Come mai hai scelto questo titolo?
"Il titolo nasce dal desiderio di raccontare agli italiani che anche noi abbiamo Notting Hill, si chiama Monteverde. La Notting Hill romana è quella un tempo popolata da Pasolini, dalla famiglia Bertolucci, da Gianni Rodari, per qualche anno anche da Gadda, oggi da Nanni Moretti. È il quartiere degli artisti, un'ex periferia oramai parte integrante della città. È il balcone su Roma, è la prospettiva privilegiata di osservazione della città eterna".

Perché la paragoni a Notting Hill?
"Perché è il quartiere degli artisti".

Ti posso assicurare che Notting Hill non è più così…

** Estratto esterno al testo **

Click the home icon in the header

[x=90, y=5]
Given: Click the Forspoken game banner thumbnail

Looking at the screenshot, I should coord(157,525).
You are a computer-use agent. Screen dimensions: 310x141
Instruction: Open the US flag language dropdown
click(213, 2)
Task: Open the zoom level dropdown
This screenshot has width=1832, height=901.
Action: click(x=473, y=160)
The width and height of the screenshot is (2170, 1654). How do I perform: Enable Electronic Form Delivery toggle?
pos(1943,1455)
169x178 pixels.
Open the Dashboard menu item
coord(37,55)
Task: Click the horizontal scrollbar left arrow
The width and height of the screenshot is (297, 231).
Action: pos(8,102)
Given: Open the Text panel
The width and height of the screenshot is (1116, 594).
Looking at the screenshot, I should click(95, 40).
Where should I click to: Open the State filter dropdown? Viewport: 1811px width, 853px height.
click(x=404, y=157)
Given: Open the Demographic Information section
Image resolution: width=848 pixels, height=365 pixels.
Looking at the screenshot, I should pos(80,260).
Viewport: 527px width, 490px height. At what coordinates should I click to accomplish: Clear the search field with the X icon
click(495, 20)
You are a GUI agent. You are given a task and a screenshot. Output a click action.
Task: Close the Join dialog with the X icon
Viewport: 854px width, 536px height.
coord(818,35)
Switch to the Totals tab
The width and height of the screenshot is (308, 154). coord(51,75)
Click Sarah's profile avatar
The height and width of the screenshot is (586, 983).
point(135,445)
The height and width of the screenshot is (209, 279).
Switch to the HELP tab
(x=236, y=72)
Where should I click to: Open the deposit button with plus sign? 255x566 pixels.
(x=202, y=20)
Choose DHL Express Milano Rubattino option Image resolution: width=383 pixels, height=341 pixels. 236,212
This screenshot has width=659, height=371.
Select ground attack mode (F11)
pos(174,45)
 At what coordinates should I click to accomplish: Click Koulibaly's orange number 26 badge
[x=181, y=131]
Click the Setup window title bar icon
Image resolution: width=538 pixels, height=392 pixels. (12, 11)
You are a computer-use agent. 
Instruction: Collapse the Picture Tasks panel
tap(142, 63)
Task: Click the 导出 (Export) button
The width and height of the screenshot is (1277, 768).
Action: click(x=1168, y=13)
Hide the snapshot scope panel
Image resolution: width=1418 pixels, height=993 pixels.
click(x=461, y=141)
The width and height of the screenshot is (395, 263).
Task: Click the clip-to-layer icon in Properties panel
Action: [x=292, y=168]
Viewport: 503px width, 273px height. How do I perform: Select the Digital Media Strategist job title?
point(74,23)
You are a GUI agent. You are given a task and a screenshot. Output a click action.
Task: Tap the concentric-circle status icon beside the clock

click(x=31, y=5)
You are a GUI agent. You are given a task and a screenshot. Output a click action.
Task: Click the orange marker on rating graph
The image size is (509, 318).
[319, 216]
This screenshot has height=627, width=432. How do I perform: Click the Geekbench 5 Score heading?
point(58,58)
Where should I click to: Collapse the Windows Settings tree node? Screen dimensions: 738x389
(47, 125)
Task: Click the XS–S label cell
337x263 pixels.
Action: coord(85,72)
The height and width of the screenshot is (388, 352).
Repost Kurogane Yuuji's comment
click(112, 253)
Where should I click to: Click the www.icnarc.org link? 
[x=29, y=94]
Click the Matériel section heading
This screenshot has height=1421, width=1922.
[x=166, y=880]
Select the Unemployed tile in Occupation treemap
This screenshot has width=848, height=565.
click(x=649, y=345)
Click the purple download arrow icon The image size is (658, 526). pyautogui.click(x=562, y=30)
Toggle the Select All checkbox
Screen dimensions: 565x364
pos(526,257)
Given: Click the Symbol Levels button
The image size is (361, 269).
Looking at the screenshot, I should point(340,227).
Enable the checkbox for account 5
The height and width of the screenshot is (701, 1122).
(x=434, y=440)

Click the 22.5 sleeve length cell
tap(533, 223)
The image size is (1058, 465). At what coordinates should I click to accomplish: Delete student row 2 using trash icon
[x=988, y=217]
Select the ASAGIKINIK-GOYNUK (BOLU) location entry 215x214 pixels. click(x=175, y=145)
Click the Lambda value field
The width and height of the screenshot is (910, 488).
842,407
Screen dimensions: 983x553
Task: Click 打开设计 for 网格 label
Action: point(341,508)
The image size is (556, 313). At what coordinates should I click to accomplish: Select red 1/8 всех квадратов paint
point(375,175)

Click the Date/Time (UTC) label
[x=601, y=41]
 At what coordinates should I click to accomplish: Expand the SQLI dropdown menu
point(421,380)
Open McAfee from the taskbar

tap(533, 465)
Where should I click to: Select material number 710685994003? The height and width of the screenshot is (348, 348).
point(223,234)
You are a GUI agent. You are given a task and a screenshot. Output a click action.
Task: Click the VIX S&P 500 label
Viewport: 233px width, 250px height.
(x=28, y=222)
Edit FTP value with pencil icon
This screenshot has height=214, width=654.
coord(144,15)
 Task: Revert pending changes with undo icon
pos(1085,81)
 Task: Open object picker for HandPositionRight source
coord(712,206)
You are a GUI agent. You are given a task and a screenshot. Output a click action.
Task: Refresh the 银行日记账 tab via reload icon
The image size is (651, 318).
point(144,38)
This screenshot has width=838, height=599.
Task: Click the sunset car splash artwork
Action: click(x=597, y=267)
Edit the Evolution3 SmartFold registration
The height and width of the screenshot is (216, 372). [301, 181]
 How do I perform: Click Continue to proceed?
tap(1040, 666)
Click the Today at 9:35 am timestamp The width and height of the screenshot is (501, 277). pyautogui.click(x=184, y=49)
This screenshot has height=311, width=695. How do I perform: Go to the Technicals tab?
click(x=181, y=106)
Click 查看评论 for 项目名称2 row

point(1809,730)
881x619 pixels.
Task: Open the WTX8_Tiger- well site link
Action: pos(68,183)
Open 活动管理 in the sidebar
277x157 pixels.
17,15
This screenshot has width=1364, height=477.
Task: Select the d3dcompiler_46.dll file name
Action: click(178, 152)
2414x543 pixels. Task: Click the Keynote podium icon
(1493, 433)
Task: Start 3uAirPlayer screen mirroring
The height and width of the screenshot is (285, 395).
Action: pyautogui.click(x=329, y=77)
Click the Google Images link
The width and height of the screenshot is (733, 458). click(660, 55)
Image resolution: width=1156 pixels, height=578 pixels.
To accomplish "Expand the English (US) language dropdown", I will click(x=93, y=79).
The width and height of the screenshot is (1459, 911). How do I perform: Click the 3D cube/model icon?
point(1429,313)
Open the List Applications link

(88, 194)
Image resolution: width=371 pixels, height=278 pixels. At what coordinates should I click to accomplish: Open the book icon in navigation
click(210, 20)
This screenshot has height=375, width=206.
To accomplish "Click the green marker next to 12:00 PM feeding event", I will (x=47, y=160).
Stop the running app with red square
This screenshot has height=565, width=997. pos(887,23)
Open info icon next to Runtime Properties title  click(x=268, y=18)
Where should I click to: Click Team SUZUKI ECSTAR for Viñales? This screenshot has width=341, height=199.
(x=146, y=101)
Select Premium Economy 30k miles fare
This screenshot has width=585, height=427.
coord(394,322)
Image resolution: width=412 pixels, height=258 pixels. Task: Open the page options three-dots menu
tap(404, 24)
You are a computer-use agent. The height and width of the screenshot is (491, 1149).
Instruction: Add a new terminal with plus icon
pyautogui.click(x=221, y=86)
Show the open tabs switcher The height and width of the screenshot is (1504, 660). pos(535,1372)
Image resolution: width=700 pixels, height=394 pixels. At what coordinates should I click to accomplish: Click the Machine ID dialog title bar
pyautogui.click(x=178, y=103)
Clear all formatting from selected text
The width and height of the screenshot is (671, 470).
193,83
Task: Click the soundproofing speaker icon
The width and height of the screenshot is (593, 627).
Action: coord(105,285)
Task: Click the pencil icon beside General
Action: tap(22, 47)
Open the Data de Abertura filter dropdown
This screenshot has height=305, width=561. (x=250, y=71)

"Diciamo la Notting Hill d'antan. In effetti anche Monteverde sta subendo un processo simile. È diventato un posto trendy, basta pensare che è venuto ad abitarci Carlo Verdone! Monteverde era un quartiere che aveva una certa tradizione di frontiera. Siamo stati abituati ad essere altro rispetto a Roma, pur facendo parte dell'Urbe. C'è qualcosa di magico a Monteverde, si dice che un tempo all'altezza della Basilica di San Pancrazio ci fossero delle terme che sono sparite nel nulla. Anche il poeta russo Josif Brodskij subì il fascino di questo luogo".